Jasper Steverlinck reprend David Bowie, Elton John ou encore Bob Dylan sur un premier CD qui marie pop et classique

BRUXELLES Voici un an et demi, Jasper Steverlinck, chanteur du groupe belge Arid, se retrouvait numéro un des ventes de singles avec Life on mars, une relecture poignante du classique de David Bowie. Profitant d'un congé sabbatique que les membres d'Arid se sont accordé, Jasper a enregistré un album solo entier de covers. Dans Songs of innocence, il remet au goût du jour We fall in love sometimes d'Elton John, It must be love de Madness, The river knows des Doors, le Life on mars de Bowie ou encore Make you feel love, une chanson peu connue de Bob Dylan. Rencontre...

Possédez-vous beaucoup de disques de reprises dans votre discothèque?

«La reprise est un exercice auquel tous les chanteurs rêvent d'être confrontés. Nick Cave, David Bowie, Bryan Ferry ont tous enregistré des albums de reprises. Mais pour être honnête, ce que je préfère, ce sont les disques d'un groupe sur lesquels, entre deux chansons originales, on découvre une cover . C'est toujours intéressant d'écouter une adaptation de George Michael par Limp Bizkit ou les Pixies remis au goût du jour par Bowie.»

Quelle a été votre réaction quand votre adaptation de Life on mars de David Bowie a été numéro un à l'Ultratop, le classement officiel des ventes de singles?

«Une surprise totale! On m'avait demandé de participer à la bande originale d'un film flamand sur la jeunesse. J'ai été associé aux frères Kolacny (NdlR: Scala) et nous avons choisi cette chanson de Bowie. Ce n'était pas un projet solo. Le morceau est sorti en single et il a fait un malheur. C'était la première fois que je travaillais avec d'autres musiciens que ceux d'Arid. Cette expérience m'a donné envie d'aller plus loin. Depuis que je suis dans Arid, je savais que j'allais faire quelque chose en solo. Mais c'est la rencontre avec les frères Kolacny qui m'a poussé à faire un disque de reprises.»

Nulle part dans le livret du disque, vous ne mentionnez les auteurs de ces chansons. Ce n'est pas très honnête...

«Je sais (rires). Légalement, il ne faut mettre que le nom des éditeurs. C'est ce que nous avons fait. Mon modèle a été le disque de reprises de Nick Cave, Kicking against the priest. Il ne mettait pas non plus les noms des auteurs. Je trouve que c'est plus intéressant. Pour moi, une chanson, c'est fait pour être chantée. J'ai choisi ces morceaux pour ce qu'ils représentent et pas seulement pour leurs auteurs. Cela dit, j'éprouve la plus grande admiration pour David Bowie, Bob Dylan ou les Doors. Mais, par contre, je ne me considère pas comme un grand fan de Madness, même si j'adore leur version de It must be love

Et les membres d'Arid, vous les retrouvez quand?

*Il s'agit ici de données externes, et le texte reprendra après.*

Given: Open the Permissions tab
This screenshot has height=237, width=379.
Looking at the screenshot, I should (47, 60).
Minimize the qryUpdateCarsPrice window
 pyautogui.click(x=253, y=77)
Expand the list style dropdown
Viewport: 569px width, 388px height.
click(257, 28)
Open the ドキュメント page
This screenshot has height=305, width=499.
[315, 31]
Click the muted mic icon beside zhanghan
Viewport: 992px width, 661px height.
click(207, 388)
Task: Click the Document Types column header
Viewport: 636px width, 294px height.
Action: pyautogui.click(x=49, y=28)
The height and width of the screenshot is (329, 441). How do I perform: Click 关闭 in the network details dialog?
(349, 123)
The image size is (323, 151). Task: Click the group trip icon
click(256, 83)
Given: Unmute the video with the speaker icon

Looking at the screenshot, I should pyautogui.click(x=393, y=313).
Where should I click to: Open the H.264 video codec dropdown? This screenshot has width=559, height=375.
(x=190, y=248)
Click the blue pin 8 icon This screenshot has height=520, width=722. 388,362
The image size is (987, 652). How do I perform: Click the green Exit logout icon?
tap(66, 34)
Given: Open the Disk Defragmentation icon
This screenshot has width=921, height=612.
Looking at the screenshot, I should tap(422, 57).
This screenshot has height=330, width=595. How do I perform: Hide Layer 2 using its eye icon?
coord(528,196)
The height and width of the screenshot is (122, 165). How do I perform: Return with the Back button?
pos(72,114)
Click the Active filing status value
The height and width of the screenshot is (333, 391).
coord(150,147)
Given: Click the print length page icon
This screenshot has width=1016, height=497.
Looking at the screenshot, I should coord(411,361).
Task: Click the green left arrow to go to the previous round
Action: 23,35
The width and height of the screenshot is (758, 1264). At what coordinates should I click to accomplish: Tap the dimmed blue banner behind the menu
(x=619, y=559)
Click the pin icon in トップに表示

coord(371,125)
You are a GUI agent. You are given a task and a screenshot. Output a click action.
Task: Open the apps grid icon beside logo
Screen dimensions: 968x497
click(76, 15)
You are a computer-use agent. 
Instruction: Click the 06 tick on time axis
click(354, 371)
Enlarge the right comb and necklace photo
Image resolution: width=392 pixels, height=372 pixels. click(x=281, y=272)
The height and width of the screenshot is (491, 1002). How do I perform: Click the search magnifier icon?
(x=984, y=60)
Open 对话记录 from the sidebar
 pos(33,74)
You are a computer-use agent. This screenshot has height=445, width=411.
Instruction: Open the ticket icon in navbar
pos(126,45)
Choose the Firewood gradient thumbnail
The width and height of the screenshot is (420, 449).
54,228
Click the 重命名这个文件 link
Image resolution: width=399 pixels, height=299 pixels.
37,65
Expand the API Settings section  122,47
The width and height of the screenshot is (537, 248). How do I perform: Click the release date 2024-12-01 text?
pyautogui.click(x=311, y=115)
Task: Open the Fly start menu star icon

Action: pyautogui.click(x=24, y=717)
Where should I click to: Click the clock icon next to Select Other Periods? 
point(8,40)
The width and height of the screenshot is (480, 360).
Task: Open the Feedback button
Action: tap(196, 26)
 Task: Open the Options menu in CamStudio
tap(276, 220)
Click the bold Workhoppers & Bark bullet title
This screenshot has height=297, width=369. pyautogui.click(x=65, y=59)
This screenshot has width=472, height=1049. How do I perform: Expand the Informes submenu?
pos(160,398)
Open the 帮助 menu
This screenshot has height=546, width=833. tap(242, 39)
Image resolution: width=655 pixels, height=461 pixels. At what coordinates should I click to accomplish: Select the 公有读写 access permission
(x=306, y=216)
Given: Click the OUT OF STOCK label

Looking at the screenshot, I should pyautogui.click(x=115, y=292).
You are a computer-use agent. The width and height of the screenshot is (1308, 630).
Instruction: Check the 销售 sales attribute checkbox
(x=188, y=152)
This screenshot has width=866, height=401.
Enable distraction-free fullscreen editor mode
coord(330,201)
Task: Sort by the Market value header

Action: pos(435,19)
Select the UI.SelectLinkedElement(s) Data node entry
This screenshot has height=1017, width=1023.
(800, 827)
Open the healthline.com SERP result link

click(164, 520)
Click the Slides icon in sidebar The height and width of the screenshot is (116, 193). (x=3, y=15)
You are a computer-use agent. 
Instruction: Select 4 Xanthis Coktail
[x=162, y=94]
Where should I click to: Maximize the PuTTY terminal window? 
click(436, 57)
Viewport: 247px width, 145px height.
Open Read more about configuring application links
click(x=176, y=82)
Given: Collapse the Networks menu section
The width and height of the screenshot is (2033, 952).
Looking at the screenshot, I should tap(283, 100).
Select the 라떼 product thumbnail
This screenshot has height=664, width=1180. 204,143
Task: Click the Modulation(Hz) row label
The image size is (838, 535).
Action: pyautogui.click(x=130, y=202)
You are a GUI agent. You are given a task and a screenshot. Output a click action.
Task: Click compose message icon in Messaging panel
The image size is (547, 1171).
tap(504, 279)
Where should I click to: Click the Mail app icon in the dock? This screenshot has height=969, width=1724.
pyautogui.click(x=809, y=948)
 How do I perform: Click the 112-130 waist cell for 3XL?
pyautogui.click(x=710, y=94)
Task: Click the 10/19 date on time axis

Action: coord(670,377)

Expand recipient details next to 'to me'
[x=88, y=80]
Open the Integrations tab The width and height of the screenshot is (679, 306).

«Aucune date n'a été fixée. Arid, c'est quatre personnalités qui doivent mettre leur ego en veilleuse pour le bien du groupe. Quand on a travaillé ensemble pendant plusieurs années, il faut savoir prendre l'air. Personnellement, je voulais faire un disque qui marie les chansons pop avec de la musique classique. Les autres membres du groupe ont tous des projets de leur côté. Steve, le batteur d'Arid, a joué sur mon disque solo. On se voit, on se parle, on prend des nouvelles.»

Vous êtes programmé à la fois au festival de Werchter et à Werchter Classic. C'est rare pour un artiste!

«Le public de TW Classic est plus âgé que celui du festival de Werchter. Avec un disque de reprises, je peux toucher plusieurs catégories d'âge. Mais pour moi, c'est la même chose. Je sais qu'il y aura beaucoup de monde à ces deux manifestations et qu'il faudra assurer.»

Jasper Steverlinck, Songs of innocence (PiaS).